*Activities*.
(a) Answer these questions about the OPAL error log thread:
(i) According to Stewart, what is the most log entries the Linux side will ever hold at one time?
(ii) What does Stewart suggest echoing to a log's file to acknowledge it?
(iii) In Mahesh's worst case, what would keep happening to the sysfs node for each new id?
(b) Continue the OPAL error log thread from its final quoted line.

*Document passage*.
☆ ☆ ☆ ☆

Re: [PATCH] powerpc/powernv: Read opal error log and export it through sysfs interface.

All of lore.kernel.org
 help / color / mirror / Atom feed

From: Mahesh Jagannath Salgaonkar <mahesh@linux.vnet.ibm.com>
To: Stewart Smith <stewart@linux.vnet.ibm.com>,
	linuxppc-dev@lists.ozlabs.org
Subject: Re: [PATCH] powerpc/powernv: Read opal error log and export it through sysfs interface.
Date: Tue, 25 Feb 2014 10:32:11 +0530	[thread overview]
Message-ID: <530C23D3.6020203@linux.vnet.ibm.com> (raw)
In-Reply-To: <87y515mij4.fsf@river.au.ibm.com>

On 02/21/2014 05:41 AM, Stewart Smith wrote:
>  Mahesh J Salgaonkar <mahesh@linux.vnet.ibm.com> writes:
>  > This patch adds support to read error logs from OPAL and export them
>  > to userspace through sysfs interface /sys/firmware/opa/opal-elog.

Hi Stewart,

Thanks for the review. This code definitely needs improvement.

> 
>  I think we could provide a better interface with instead having a file
>  per log message appear in sysfs. We're never going to have more than 128
>  of these at any one time on the Linux side, so it's not going to bee too
>  many files.

It is not just about 128 files, we may be adding/removing sysfs node for
every new log id that gets informed to kernel and ack-ed. In worst case,
when we have flood of elog errors with user daemon consuming it and
ack-ing back to get ready for next log in a tight poll, we may
continuously add/remove the sysfs node for each new <id>.

> 
>  e.g. /sys/firmware/opal/elog/<id>
> 
>  that way, any new file in /sys/firmware/opal/elog/ means there's a new
>  log entry available. I believe there's 
> 
>  To ack a log, you could just echo 'ack' to the file.
> 
>  The other option woudl be to more closely follow what sysfs is meant to
>  be - ascii text. This would mean having more (any) of the parser in
>  kernel for the error logs - which may/may not be a bad idea.
> 
>  However, it would make the end user code for consuming them much much
>  simpler, and that may be a good thing.

☆ ☆ ☆ ☆

[Saved entries]
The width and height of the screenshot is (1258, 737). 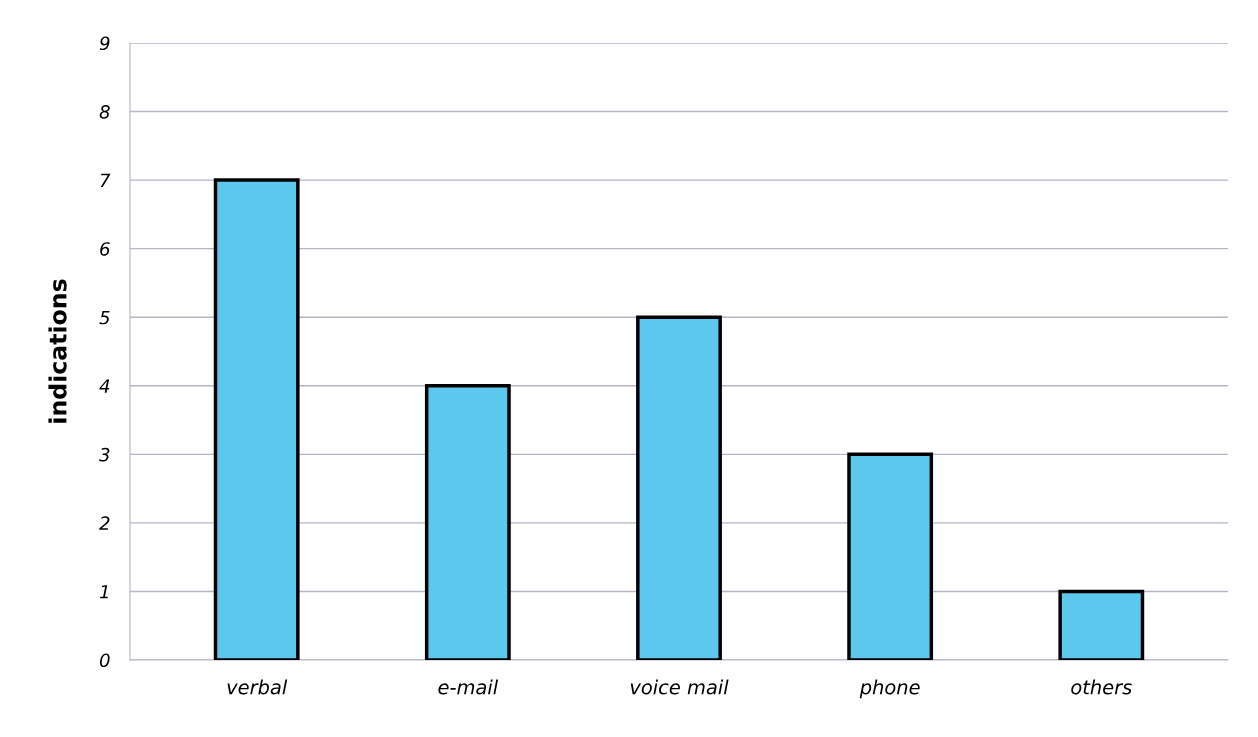 I want to click on y-tick-label: 0, so click(x=104, y=660).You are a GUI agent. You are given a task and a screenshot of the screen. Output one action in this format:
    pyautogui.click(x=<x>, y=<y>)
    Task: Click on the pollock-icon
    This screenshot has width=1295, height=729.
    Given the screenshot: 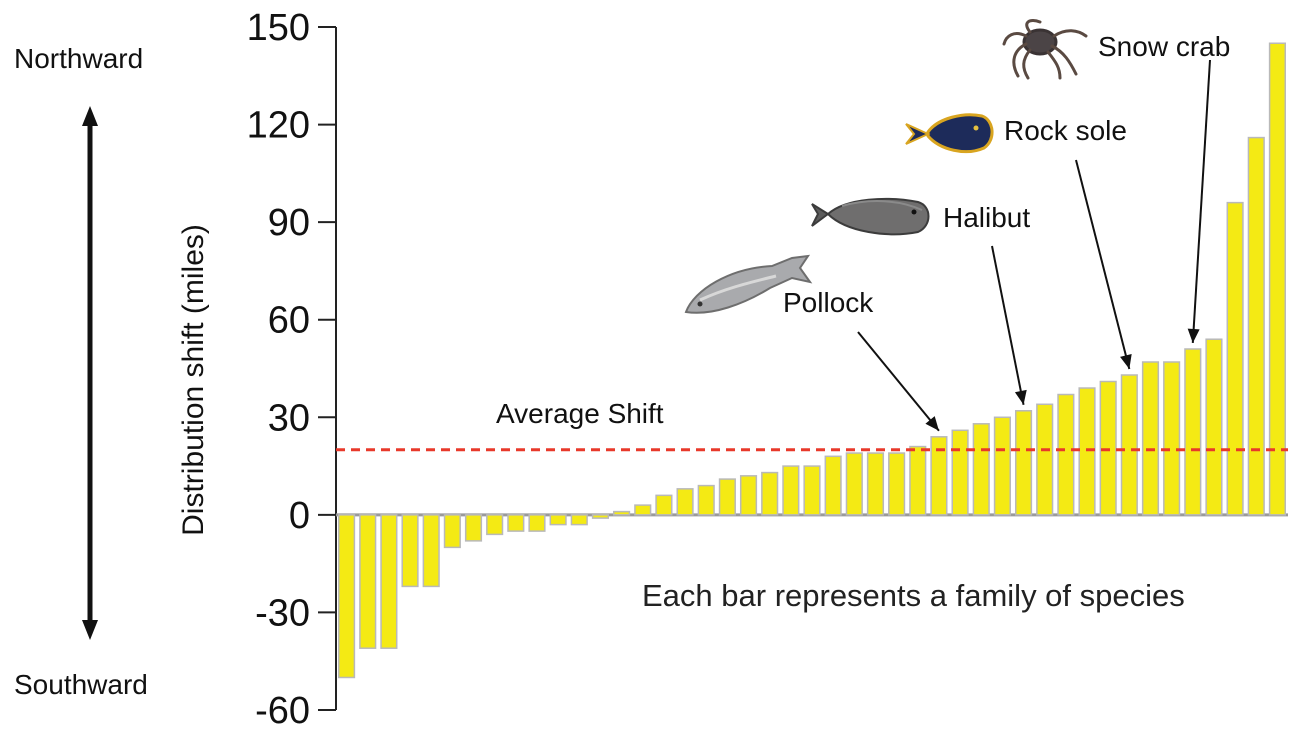 What is the action you would take?
    pyautogui.click(x=748, y=284)
    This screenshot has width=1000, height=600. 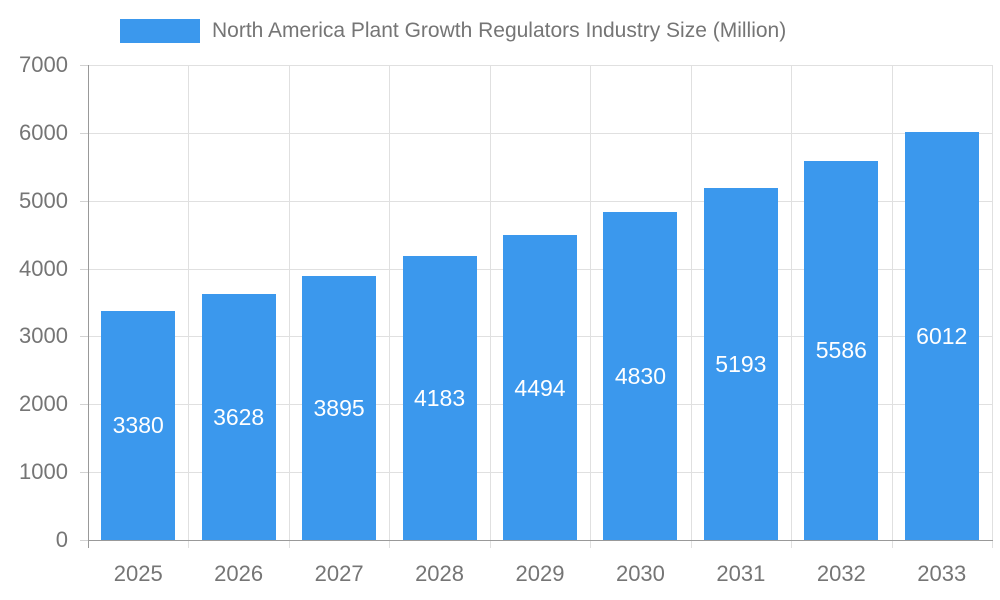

☆ ☆ ☆ ☆

*Exercise results*.
(a)
(i) 128
(ii) 'ack'
(iii) It would be continuously added and removed.

(b)
> 
>  Having some way of getting some information out without a userspace
>  parser is probably good though, I'm pretty sure having only a binary
>  interface in /sys is at least partially frowned upon.
> 
>  > This is what user space tool would do:
>  > - Read error log from /sys/firmware/opa/opal-elog.
>  > - Save it to the disk.
>  > - Send an acknowledgement on successful consumption by writing error log
>  >   id to /sys/firmware/opa/opal-elog-ack.
> 
>  A userspace tool may want to explicitly *not* ack the log too, or only
>  ack some entries, so the interface sohuld be sane for this use case too.
> 
>  e.g. we could display them in petitboot.
> 
>  > diff --git a/arch/powerpc/platforms/powernv/opal-elog.c
>  > b/arch/powerpc/platforms/powernv/opal-elog.c
>  [ 2 more citation lines. Click/Enter to show. ]
>  > new file mode 100644
>  > index 0000000..fc891ae
>  > --- /dev/null
>  > +++ b/arch/powerpc/platforms/powernv/opal-elog.c
>  > @@ -0,0 +1,309 @@
>  <snip>
>  > +/* Maximum size of a single log on FSP is 16KB */
>  > +#define OPAL_MAX_ERRLOG_SIZE	16384
> 
>  I've seen some conflicting things on this - is it 2kb or 16kb?

We choose 16kb because we want to pull all the log data and not partial.

> 
>  > +
>  > +struct opal_err_log {
>  > +	struct list_head link;
>  > +	uint64_t opal_log_id;
> 
>  why is this uint64_t and not uint32_t? It appears that the log id is 32bits.

Agree, This needs to be changed to uint_32.

> 
>  > +	size_t opal_log_size;
>  > +	uint8_t data[OPAL_MAX_ERRLOG_SIZE];
>  > +};
>  > +
>  > +/* Pre-allocated temp buffer to pull error log from opal. */
>  > +static uint8_t err_log_data[OPAL_MAX_ERRLOG_SIZE];
> 
>  Why do we need temporary space? Why not just store directly into struct
>  opal_err_log?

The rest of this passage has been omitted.